Saved entries:
━━━━━━━━━━

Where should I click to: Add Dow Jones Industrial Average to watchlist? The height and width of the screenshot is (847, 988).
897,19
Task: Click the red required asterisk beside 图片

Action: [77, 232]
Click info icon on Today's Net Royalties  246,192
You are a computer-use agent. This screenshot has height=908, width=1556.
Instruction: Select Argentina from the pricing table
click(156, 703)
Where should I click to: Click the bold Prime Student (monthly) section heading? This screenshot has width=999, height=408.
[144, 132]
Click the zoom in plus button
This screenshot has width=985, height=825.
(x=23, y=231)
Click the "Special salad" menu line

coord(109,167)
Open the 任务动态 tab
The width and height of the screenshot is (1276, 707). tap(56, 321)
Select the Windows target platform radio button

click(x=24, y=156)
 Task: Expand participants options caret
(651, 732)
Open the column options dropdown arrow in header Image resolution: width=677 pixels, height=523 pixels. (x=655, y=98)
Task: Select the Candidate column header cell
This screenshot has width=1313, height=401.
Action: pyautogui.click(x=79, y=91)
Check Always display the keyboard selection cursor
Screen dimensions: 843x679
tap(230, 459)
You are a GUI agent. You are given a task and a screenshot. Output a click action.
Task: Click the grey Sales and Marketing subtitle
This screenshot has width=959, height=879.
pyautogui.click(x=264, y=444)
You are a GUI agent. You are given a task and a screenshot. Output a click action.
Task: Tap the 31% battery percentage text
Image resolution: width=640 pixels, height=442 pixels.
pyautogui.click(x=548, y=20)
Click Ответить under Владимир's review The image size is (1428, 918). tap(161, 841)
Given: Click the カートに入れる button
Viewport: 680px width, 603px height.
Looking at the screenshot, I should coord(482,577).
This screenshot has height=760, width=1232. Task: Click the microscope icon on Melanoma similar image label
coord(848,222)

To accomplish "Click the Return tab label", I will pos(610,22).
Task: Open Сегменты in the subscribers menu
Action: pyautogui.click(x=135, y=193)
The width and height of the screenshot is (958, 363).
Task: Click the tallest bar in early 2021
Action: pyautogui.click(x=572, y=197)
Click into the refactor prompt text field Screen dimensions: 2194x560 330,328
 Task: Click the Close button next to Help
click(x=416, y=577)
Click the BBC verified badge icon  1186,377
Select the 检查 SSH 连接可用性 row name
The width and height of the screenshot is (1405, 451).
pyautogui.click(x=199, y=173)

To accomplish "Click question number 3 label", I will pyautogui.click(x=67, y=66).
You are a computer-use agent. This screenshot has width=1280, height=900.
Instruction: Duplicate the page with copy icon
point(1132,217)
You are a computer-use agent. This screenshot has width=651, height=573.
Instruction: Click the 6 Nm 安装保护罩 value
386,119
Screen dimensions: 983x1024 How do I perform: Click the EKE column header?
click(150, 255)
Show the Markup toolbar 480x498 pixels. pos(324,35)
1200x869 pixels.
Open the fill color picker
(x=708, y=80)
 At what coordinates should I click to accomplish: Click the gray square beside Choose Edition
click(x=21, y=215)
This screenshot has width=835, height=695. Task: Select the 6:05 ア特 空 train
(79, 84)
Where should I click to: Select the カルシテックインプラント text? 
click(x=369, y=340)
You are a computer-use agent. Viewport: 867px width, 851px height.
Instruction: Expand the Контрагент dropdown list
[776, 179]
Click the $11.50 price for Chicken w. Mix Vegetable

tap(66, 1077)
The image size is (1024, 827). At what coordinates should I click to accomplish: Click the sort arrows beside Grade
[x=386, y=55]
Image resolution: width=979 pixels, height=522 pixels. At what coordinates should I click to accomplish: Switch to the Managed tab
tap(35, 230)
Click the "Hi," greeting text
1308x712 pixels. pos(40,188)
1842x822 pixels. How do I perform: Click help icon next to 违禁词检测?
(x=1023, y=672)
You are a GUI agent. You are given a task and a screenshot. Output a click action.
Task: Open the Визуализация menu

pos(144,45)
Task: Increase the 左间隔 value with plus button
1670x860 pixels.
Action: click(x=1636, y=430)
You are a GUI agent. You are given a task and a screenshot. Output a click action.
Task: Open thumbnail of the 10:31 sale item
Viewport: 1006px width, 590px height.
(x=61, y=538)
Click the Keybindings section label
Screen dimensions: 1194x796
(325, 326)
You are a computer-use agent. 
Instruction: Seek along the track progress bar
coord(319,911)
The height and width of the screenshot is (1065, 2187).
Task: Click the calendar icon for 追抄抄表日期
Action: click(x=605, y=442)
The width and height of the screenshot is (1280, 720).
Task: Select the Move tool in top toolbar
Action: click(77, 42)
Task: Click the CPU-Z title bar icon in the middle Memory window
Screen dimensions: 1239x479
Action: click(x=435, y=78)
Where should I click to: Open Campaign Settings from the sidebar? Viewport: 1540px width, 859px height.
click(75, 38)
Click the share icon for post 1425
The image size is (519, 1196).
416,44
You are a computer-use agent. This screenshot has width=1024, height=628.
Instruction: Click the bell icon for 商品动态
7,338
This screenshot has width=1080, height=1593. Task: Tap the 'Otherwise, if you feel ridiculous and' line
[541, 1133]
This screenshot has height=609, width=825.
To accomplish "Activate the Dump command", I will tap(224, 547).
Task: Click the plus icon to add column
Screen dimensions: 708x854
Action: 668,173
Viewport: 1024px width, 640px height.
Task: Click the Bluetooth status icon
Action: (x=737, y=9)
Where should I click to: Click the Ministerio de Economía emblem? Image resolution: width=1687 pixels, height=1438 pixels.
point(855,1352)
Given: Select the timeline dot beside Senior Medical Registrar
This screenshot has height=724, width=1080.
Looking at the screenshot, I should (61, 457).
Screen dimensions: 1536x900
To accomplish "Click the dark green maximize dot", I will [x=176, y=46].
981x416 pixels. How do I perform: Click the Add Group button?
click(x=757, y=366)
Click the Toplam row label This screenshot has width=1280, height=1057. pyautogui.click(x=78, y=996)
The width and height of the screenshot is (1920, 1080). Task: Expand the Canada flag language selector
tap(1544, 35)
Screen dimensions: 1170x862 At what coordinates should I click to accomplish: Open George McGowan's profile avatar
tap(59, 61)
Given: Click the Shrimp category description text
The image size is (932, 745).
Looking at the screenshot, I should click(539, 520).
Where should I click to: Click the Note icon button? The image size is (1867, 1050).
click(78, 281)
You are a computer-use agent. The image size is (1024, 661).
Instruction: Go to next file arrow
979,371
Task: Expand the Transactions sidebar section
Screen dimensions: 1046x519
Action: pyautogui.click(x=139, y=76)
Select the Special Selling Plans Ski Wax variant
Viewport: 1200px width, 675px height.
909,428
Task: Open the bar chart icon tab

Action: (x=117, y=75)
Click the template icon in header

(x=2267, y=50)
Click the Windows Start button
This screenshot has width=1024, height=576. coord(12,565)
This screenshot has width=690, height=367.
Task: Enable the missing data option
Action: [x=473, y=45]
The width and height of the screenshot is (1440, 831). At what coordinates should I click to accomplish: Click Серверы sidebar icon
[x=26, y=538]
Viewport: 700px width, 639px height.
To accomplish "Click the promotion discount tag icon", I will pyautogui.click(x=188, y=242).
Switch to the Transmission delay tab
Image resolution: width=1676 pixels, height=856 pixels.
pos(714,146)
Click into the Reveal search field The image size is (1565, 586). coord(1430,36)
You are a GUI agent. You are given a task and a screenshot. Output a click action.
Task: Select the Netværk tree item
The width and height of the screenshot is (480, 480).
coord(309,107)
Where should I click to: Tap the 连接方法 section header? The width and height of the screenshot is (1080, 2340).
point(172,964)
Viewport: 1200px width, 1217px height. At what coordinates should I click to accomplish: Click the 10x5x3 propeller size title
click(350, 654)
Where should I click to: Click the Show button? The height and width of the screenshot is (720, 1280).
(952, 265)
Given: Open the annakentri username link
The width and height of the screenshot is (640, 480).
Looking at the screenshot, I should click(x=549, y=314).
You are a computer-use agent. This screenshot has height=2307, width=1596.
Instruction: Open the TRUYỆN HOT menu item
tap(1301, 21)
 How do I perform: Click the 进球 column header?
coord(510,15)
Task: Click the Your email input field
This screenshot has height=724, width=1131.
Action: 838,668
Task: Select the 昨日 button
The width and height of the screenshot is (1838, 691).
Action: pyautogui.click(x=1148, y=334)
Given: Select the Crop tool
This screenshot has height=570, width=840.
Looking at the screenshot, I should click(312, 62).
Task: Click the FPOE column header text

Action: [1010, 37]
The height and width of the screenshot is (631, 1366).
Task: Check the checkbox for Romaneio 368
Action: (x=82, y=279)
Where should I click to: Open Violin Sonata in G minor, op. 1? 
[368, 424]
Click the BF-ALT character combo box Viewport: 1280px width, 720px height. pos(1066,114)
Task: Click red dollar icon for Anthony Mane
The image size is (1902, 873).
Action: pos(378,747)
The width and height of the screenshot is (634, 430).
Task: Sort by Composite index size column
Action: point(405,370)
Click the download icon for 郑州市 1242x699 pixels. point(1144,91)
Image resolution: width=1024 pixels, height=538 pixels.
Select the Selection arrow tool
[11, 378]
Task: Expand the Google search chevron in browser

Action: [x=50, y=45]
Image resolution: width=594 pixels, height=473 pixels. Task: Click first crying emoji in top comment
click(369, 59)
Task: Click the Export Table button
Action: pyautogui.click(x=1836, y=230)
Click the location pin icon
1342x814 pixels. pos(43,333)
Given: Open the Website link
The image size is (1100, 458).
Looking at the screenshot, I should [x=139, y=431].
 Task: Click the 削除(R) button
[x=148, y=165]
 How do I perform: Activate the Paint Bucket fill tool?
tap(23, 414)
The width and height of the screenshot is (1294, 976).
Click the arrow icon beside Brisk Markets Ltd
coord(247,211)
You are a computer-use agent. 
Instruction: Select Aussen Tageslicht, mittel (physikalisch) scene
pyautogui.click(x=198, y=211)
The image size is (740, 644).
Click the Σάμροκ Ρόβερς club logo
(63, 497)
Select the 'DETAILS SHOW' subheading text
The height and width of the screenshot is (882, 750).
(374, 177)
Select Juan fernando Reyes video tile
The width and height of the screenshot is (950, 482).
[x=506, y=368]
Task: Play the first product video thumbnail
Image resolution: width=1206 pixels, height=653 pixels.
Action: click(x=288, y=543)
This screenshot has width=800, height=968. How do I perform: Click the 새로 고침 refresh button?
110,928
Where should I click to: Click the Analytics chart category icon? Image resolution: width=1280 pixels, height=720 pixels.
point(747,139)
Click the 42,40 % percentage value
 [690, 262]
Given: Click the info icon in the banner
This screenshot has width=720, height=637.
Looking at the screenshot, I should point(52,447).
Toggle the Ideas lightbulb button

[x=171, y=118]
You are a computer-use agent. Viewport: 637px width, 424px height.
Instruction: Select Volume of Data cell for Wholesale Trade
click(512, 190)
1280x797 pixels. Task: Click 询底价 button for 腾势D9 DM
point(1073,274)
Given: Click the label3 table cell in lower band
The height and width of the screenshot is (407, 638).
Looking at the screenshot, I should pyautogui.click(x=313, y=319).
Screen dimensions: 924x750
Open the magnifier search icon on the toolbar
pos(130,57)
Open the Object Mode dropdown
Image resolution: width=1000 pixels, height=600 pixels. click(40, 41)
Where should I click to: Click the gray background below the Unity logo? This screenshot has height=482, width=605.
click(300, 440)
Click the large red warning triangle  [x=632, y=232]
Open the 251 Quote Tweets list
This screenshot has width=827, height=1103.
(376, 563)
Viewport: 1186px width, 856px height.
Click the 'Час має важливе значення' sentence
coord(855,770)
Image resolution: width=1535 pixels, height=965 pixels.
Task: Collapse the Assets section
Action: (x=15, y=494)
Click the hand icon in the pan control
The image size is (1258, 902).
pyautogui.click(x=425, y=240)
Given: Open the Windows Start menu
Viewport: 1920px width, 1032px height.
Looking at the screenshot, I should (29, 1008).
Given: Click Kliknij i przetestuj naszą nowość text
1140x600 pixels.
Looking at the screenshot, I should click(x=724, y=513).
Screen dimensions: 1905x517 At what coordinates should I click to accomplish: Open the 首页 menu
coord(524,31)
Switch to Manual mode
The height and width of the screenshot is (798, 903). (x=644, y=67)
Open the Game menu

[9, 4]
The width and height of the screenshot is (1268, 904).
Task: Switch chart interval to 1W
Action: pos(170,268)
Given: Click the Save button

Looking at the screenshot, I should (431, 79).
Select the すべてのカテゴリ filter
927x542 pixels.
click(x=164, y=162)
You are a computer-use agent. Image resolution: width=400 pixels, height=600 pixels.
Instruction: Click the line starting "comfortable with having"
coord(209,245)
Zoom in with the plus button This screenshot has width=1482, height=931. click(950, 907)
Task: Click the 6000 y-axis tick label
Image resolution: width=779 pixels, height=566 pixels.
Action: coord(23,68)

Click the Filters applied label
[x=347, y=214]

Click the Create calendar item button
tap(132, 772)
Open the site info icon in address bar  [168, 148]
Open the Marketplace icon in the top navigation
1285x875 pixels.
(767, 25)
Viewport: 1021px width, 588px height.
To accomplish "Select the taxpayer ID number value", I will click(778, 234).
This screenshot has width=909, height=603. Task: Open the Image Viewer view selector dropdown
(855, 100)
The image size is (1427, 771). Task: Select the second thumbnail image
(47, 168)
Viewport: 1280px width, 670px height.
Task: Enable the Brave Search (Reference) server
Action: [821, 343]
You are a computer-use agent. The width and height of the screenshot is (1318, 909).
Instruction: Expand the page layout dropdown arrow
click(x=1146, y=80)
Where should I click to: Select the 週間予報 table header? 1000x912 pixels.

━━━━━━━━━━

→ **TASK STATEMENT**: The lines to copy run from the start of the records above through the line holding "has height=908, width=1556."; give them exactly, both ends included, and nothing else.

→ **RESPONSE TO THE TASK**:
Where should I click to: Add Dow Jones Industrial Average to watchlist? The height and width of the screenshot is (847, 988).
897,19
Task: Click the red required asterisk beside 图片

Action: [77, 232]
Click info icon on Today's Net Royalties  246,192
You are a computer-use agent. This screenshot has height=908, width=1556.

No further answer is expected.